[Start of section]

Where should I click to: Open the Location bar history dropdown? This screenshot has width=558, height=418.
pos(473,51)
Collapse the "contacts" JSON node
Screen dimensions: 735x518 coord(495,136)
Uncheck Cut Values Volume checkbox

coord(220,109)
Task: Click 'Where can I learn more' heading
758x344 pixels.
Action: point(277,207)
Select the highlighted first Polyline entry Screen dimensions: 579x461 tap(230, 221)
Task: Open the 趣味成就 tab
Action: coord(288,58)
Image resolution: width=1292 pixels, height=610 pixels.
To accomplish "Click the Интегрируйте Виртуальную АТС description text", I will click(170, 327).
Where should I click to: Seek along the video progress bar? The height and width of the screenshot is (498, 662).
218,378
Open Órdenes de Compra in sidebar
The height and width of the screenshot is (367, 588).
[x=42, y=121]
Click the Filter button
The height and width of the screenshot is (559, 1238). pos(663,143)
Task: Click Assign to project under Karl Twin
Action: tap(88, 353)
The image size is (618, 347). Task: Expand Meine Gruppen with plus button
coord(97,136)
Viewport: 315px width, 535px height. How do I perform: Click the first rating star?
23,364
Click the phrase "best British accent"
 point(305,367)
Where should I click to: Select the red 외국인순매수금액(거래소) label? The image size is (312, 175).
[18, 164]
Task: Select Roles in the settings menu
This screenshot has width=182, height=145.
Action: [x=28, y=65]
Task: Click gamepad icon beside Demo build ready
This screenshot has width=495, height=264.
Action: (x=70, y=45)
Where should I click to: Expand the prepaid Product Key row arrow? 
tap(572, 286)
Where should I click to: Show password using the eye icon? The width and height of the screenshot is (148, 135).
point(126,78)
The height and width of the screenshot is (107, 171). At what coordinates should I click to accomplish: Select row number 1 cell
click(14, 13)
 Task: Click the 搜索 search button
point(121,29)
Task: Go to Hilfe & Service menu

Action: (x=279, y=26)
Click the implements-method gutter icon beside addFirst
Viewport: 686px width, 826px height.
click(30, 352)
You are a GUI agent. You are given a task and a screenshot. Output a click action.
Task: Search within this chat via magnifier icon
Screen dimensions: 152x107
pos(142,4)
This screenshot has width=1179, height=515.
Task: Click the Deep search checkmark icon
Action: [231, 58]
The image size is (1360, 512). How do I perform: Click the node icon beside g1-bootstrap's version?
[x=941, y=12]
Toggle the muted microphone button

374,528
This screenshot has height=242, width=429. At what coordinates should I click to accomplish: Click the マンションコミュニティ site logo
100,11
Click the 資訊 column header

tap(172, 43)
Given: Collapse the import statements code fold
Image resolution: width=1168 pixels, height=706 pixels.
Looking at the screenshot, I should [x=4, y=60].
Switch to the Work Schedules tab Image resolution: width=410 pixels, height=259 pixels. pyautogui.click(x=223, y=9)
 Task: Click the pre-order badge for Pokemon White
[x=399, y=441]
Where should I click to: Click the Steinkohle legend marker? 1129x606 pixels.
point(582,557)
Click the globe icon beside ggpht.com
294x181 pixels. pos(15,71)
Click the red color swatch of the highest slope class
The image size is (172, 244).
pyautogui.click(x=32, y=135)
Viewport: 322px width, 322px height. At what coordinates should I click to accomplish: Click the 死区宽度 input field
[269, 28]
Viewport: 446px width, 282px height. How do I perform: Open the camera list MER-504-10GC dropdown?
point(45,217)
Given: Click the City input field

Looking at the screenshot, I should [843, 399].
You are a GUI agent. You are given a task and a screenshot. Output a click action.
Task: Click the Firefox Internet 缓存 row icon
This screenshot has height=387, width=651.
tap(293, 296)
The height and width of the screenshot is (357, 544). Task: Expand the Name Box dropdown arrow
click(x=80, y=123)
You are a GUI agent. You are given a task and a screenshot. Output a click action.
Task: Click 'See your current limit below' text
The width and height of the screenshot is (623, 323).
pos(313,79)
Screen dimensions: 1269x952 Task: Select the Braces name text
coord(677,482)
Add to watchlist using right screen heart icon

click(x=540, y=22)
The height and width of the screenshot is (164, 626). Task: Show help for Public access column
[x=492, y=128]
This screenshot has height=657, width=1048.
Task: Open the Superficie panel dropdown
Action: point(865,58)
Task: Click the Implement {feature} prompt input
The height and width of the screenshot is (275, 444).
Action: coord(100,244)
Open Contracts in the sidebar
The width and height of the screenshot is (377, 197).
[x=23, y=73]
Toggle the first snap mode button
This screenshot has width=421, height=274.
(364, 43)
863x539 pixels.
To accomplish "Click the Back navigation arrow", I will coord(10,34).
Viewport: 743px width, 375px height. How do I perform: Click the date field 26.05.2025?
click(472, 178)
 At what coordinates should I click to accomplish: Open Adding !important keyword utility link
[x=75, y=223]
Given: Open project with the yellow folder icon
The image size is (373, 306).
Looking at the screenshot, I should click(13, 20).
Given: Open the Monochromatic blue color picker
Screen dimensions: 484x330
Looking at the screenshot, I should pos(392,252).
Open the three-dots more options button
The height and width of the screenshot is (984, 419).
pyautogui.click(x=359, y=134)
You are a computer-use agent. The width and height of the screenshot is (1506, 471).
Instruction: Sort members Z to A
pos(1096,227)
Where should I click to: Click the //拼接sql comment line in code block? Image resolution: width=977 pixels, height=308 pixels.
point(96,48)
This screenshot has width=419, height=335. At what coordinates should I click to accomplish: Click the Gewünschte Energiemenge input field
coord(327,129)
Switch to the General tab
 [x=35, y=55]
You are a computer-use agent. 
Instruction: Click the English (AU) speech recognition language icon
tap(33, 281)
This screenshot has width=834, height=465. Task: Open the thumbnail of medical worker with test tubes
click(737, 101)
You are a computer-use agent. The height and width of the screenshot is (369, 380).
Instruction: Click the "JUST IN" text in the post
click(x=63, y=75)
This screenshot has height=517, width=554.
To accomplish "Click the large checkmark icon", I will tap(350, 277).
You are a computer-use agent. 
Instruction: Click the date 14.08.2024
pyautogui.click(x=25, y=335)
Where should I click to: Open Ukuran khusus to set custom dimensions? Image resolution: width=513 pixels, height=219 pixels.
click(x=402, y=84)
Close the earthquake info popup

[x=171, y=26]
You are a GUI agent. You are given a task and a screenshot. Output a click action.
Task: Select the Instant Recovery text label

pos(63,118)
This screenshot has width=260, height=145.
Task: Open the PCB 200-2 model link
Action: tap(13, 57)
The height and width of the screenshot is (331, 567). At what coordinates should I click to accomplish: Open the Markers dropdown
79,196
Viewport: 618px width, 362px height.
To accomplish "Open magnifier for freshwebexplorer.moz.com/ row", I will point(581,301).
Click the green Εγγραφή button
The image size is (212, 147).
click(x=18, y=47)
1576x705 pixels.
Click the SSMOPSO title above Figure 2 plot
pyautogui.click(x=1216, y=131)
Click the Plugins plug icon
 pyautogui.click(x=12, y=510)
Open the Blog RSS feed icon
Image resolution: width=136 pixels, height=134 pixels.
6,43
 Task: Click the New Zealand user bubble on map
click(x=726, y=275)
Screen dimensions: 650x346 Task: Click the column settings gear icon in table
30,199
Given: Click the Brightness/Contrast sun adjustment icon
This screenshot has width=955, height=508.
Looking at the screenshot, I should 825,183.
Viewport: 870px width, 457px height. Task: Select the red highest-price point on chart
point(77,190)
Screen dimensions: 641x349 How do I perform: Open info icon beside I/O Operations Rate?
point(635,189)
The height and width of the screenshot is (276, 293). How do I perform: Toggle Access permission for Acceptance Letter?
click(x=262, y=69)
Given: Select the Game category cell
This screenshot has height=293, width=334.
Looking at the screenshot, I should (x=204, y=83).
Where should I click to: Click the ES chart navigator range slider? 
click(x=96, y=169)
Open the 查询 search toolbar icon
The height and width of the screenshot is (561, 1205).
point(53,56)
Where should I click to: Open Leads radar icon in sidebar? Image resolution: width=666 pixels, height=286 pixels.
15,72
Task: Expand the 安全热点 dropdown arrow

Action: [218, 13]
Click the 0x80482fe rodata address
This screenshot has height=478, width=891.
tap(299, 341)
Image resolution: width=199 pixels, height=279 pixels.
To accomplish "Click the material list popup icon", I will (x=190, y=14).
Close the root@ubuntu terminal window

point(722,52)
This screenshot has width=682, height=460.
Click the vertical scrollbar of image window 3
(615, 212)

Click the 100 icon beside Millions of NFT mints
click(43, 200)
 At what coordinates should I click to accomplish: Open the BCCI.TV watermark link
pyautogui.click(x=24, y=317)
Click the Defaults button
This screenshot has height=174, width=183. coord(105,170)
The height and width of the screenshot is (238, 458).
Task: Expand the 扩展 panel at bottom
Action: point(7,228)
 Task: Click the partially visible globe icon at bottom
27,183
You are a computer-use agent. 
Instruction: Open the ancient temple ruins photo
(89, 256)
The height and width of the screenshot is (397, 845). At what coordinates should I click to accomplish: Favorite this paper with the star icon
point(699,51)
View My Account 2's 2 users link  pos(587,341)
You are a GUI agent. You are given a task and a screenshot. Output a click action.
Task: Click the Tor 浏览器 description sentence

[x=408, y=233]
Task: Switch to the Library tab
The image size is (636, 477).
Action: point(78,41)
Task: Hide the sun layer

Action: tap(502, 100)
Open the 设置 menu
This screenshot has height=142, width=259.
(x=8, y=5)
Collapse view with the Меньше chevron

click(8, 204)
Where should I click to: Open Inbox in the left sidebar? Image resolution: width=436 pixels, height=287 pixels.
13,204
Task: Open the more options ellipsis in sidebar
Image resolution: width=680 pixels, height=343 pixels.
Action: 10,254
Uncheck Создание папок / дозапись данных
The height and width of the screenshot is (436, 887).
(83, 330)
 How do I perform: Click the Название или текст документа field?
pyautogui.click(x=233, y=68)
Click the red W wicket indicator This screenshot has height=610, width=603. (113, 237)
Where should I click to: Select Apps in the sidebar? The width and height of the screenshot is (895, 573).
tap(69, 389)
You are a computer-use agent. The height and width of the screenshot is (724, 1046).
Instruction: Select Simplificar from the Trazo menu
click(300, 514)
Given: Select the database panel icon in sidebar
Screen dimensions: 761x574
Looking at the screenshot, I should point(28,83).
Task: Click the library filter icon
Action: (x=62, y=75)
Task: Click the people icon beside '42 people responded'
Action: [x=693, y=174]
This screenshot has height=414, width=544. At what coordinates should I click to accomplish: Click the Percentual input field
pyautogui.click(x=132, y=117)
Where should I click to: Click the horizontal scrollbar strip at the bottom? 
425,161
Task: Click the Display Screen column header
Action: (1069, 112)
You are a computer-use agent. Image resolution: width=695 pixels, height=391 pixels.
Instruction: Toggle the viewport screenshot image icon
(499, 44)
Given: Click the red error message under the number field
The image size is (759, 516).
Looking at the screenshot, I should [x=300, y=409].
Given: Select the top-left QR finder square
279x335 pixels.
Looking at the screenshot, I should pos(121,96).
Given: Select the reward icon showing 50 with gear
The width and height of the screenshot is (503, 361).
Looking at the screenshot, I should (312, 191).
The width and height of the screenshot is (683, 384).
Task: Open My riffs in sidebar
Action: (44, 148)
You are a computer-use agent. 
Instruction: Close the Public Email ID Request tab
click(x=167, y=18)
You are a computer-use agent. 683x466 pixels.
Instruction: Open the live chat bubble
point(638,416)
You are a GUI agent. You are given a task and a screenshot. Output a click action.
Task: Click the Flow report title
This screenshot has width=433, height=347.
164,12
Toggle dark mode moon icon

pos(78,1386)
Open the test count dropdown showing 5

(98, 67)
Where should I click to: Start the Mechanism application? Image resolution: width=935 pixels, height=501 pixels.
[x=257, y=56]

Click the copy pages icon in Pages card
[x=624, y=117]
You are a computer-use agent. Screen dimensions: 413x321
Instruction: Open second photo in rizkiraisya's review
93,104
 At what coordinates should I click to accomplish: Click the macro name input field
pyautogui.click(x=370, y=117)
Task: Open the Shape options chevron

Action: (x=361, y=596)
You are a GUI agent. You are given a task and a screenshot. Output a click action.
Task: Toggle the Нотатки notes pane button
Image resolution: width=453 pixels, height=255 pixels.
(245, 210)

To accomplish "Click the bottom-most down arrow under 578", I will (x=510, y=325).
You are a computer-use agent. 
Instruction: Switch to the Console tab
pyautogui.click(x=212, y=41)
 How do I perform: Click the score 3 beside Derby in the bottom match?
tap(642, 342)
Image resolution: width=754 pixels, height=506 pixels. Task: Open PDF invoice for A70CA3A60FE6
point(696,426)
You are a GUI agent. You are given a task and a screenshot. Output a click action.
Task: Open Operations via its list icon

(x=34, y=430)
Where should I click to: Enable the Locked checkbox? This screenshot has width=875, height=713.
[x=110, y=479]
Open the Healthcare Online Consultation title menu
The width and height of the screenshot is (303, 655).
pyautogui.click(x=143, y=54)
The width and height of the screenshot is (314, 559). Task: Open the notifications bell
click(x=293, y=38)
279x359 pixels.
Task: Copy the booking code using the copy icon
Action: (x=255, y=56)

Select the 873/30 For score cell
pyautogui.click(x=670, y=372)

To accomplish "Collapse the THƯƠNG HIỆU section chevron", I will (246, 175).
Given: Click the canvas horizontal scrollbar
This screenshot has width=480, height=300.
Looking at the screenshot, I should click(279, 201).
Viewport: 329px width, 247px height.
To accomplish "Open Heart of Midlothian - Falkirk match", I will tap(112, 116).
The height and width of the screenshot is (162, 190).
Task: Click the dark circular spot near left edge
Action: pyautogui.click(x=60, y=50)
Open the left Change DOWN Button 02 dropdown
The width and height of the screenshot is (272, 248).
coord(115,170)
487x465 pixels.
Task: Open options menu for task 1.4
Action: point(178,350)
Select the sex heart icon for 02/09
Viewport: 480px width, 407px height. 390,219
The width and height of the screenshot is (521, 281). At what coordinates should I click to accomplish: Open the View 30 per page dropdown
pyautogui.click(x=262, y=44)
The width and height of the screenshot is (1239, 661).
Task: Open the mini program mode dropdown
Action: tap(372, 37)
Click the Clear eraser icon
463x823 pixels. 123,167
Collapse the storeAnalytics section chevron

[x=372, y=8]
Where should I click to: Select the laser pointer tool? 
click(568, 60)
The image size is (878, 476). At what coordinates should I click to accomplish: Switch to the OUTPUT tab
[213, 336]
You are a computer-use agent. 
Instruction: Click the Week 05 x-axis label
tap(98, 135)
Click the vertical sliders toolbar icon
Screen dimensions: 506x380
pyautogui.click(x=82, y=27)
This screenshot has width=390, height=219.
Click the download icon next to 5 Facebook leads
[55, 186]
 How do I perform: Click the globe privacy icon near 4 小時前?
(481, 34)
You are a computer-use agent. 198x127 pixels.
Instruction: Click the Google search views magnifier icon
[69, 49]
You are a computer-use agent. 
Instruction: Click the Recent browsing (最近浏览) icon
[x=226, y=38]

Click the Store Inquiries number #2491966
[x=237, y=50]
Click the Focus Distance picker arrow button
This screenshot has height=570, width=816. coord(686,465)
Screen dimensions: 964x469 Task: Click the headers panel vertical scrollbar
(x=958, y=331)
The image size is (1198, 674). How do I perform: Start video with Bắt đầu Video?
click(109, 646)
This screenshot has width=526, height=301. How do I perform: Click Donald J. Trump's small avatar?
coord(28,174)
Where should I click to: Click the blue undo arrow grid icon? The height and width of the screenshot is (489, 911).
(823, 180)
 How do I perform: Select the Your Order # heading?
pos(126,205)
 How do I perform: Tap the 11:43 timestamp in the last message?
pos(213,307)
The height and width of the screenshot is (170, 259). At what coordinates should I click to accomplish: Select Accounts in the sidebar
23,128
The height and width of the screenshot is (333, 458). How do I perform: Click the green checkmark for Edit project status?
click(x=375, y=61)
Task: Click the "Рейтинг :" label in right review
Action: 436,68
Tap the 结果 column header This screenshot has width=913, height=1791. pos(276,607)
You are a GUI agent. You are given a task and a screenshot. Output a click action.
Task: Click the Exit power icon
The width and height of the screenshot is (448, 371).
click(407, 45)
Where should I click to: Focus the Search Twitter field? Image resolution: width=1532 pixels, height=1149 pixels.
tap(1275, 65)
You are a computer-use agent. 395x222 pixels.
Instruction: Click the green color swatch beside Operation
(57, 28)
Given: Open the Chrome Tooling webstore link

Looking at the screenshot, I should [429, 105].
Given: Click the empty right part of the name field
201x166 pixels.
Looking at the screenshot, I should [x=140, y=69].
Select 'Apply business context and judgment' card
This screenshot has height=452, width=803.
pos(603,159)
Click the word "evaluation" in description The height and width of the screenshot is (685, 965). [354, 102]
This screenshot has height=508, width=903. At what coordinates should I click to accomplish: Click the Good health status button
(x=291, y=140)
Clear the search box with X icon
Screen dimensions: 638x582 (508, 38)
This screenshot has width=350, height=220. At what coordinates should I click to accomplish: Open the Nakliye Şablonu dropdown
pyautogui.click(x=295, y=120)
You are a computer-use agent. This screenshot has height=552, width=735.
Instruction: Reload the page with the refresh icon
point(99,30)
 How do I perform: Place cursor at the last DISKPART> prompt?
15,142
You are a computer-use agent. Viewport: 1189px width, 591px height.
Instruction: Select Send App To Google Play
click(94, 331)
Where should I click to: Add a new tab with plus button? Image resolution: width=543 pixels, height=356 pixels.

[End of section]

▶ _TASK_: Print exactly the lines above, between the one holding "Where should I click to: Select Apps" and the one holding "Given: Select the database", inclusive, and nothing besides.

▶ _TASK RESULT_:
Where should I click to: Select Apps in the sidebar? The width and height of the screenshot is (895, 573).
tap(69, 389)
You are a computer-use agent. The height and width of the screenshot is (724, 1046).
Instruction: Select Simplificar from the Trazo menu
click(300, 514)
Given: Select the database panel icon in sidebar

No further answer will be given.